El técnico del FC Barcelona afronta la temporada 2026/2027 con una pieza que empieza a parecer un fichaje a coste cero: Xavi Espart, otro producto brillante de la generación de 2007 de La Masia, está dejando de ser un lateral prometedor para convertirse en una opción muy seria en el corazón del juego.
El estreno liguero del Barça llega este domingo por la noche, en el siempre incómodo desplazamiento al campo del Elche, y el alemán ya maneja la posibilidad de darle las llaves del mediocampo al canterano.
De la banda al centro: el plan Lahm de Flick
La pasada campaña, 2025/2026, el Barça defendió con éxito su título de La Liga. En medio de ese contexto de máxima exigencia, Flick se atrevió con otro salto generacional: dio la alternativa a Espart, compañero de promoción de Lamine Yamal, Pau Cubarsí y Marc Bernal.
El debut del joven no llegó en un escenario menor. Su primera aparición con el primer equipo se produjo en la ida de octavos de final de la Champions League, en un 1-1 ante el Newcastle United, entrando en los minutos finales con la camiseta naranja de la época, aún utilizada en la pretemporada actual.

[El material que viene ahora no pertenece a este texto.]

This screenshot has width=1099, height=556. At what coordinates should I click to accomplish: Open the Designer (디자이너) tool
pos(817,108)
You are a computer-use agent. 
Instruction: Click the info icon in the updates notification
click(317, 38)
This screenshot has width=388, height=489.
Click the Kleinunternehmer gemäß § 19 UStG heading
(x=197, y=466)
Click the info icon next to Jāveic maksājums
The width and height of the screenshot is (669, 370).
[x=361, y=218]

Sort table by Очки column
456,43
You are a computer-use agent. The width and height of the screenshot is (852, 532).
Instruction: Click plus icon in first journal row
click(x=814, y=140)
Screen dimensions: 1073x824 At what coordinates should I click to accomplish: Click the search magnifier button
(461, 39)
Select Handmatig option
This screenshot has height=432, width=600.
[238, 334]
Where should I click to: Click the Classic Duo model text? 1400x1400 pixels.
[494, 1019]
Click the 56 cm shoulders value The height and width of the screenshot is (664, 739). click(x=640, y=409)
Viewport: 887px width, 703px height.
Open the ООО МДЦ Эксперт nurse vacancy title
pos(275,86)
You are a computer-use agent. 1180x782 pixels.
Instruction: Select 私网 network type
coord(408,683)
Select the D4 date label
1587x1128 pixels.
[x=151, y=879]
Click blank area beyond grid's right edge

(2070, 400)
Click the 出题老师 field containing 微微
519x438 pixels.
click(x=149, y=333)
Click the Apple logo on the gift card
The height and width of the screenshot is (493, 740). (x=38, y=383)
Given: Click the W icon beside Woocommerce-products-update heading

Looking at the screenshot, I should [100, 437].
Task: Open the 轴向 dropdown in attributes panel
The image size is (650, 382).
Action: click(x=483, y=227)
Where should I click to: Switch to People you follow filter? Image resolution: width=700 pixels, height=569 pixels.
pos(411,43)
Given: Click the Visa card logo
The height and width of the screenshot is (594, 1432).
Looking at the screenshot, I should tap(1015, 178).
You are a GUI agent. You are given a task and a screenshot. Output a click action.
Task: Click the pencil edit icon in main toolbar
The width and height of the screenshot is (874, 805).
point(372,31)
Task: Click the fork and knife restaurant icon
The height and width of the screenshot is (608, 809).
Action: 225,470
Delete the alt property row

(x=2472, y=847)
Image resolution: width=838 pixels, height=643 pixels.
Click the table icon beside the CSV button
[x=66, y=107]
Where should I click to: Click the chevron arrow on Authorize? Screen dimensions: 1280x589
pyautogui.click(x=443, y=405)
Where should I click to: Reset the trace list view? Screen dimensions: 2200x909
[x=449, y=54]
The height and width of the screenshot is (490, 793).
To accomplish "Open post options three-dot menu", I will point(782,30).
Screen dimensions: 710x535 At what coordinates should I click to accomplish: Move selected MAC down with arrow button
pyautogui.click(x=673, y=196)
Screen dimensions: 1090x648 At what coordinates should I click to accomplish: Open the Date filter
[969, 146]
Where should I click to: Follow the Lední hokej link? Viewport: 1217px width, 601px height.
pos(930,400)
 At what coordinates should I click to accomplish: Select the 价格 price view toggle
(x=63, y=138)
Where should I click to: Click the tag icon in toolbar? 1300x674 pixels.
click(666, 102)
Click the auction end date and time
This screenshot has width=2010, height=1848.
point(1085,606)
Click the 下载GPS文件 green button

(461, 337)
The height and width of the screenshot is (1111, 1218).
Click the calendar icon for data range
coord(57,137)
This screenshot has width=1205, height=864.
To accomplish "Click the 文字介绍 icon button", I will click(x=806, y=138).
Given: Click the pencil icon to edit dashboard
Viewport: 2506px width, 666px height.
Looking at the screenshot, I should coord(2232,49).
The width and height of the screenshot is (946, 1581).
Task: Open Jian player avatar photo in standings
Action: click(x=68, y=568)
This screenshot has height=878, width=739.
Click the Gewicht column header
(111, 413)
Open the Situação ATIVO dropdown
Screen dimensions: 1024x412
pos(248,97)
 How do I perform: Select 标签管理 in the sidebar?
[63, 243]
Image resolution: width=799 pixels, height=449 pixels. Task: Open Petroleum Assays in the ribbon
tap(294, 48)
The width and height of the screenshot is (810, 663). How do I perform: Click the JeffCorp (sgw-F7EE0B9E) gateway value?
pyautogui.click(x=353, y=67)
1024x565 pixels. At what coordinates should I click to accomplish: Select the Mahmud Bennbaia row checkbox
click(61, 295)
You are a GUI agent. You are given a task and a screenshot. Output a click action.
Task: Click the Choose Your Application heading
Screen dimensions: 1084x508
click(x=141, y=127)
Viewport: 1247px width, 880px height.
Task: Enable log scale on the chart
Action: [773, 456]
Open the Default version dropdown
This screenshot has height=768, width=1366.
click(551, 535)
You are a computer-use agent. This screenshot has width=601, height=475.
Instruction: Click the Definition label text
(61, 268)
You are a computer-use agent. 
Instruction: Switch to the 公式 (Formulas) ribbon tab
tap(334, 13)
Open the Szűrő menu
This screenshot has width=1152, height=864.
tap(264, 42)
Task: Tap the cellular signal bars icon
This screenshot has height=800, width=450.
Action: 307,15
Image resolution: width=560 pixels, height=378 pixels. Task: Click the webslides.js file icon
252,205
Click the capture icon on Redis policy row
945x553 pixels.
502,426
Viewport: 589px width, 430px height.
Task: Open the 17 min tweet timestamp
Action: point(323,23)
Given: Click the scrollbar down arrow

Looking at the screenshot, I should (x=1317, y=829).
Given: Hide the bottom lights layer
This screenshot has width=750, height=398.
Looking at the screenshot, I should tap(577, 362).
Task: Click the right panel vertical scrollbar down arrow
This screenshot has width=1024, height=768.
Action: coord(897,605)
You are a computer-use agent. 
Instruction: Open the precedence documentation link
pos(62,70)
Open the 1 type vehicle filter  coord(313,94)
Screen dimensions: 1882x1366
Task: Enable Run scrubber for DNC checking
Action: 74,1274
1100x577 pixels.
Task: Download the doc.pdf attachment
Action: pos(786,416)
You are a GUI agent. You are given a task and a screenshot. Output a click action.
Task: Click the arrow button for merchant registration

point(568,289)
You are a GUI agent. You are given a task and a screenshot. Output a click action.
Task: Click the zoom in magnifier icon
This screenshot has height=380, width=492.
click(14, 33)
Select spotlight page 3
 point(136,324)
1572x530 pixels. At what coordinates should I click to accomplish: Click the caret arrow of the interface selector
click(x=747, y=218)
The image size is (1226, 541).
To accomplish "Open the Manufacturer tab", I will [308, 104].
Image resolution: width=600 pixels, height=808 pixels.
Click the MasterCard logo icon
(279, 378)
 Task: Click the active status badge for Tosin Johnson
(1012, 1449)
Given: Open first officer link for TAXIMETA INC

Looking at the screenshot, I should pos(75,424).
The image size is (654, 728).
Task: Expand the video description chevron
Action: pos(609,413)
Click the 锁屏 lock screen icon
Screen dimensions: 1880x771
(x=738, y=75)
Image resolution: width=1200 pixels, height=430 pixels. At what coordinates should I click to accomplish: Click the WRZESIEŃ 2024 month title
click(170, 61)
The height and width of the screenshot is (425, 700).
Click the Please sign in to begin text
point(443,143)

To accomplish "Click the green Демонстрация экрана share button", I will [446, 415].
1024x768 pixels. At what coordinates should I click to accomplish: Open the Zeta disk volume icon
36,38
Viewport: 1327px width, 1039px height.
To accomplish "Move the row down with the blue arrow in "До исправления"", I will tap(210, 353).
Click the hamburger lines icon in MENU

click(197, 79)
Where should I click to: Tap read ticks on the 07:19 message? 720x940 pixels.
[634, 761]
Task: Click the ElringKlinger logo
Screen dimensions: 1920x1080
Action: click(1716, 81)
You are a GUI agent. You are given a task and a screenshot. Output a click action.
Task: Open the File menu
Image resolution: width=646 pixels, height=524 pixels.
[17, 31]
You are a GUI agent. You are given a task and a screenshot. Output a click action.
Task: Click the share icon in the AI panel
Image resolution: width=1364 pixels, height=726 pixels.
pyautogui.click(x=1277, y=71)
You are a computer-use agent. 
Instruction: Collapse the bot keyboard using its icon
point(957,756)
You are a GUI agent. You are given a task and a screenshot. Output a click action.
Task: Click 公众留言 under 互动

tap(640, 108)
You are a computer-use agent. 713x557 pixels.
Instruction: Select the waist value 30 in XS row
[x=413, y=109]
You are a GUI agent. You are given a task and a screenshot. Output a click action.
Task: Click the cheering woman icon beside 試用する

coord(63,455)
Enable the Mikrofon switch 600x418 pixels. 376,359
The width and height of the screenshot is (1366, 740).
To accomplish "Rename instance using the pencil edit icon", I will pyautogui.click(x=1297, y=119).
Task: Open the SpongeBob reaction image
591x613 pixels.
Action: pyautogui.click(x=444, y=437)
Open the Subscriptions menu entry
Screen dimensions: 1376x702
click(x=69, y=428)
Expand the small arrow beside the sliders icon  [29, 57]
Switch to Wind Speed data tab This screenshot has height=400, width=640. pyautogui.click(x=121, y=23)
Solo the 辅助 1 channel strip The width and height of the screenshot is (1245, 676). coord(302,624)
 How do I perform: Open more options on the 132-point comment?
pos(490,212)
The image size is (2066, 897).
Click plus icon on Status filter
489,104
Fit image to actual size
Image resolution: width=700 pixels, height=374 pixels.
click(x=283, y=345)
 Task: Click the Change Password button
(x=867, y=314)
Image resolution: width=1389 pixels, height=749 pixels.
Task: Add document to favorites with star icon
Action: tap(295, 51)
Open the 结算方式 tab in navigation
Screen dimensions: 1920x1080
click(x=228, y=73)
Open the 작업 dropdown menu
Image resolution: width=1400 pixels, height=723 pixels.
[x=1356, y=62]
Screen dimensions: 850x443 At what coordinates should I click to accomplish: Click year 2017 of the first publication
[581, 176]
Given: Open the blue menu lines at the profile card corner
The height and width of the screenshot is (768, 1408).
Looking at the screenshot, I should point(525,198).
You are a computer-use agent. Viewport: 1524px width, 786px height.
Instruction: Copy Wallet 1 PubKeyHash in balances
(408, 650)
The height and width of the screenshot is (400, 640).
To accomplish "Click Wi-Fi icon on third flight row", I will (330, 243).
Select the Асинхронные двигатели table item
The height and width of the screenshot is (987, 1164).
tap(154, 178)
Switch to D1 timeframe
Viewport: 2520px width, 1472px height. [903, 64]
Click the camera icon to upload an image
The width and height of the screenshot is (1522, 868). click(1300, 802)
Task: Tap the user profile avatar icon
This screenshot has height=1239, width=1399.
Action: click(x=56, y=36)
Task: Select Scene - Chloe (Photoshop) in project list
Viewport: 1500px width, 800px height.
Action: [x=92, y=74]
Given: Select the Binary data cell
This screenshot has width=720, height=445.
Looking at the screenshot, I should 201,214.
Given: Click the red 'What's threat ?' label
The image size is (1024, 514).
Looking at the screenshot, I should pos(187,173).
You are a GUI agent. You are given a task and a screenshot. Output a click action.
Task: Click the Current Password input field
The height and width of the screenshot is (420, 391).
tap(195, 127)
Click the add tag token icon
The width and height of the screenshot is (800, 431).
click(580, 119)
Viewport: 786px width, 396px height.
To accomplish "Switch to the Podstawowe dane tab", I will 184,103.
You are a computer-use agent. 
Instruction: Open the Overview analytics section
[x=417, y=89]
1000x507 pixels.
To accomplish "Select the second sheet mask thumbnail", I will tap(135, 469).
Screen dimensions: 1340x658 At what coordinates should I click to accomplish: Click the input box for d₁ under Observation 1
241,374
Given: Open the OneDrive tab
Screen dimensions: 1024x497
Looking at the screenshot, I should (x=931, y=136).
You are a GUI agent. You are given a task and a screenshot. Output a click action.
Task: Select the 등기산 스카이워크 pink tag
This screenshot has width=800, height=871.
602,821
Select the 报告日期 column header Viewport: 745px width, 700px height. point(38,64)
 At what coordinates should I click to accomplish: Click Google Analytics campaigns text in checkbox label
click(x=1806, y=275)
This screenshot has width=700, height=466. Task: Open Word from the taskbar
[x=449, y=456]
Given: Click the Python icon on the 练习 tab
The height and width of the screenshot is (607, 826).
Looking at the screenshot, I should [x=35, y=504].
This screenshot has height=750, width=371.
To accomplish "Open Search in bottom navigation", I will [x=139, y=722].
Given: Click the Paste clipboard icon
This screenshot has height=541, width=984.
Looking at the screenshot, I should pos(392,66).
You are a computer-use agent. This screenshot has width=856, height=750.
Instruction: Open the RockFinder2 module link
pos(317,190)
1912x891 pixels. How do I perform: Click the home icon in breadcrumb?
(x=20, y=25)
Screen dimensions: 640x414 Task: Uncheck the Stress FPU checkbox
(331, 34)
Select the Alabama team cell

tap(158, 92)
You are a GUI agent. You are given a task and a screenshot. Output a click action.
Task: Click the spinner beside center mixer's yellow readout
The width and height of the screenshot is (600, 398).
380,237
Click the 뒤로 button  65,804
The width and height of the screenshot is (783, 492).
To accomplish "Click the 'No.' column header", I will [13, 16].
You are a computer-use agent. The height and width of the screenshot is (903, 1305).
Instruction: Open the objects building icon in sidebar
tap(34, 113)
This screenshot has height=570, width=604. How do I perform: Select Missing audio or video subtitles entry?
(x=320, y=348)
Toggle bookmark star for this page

A partir de ahí, Espart sumó seis partidos bajo las órdenes de Flick. Oficialmente como defensor, sí. Pero con un runrún constante: “este chico es centrocampista”. No era un capricho. En La Masia se había formado en esa zona, y su entrenador empezó a verlo como una especie de Philip Lahm moderno, capaz de rendir tanto por fuera como por dentro.
Este verano, Flick ha dejado de insinuarlo y ha pasado a los hechos: Espart ha trabajado únicamente como mediocentro. Mientras tanto, Eric Garcia se ha consolidado como la apuesta fuerte para el lateral derecho, en competencia directa con Jules Kounde.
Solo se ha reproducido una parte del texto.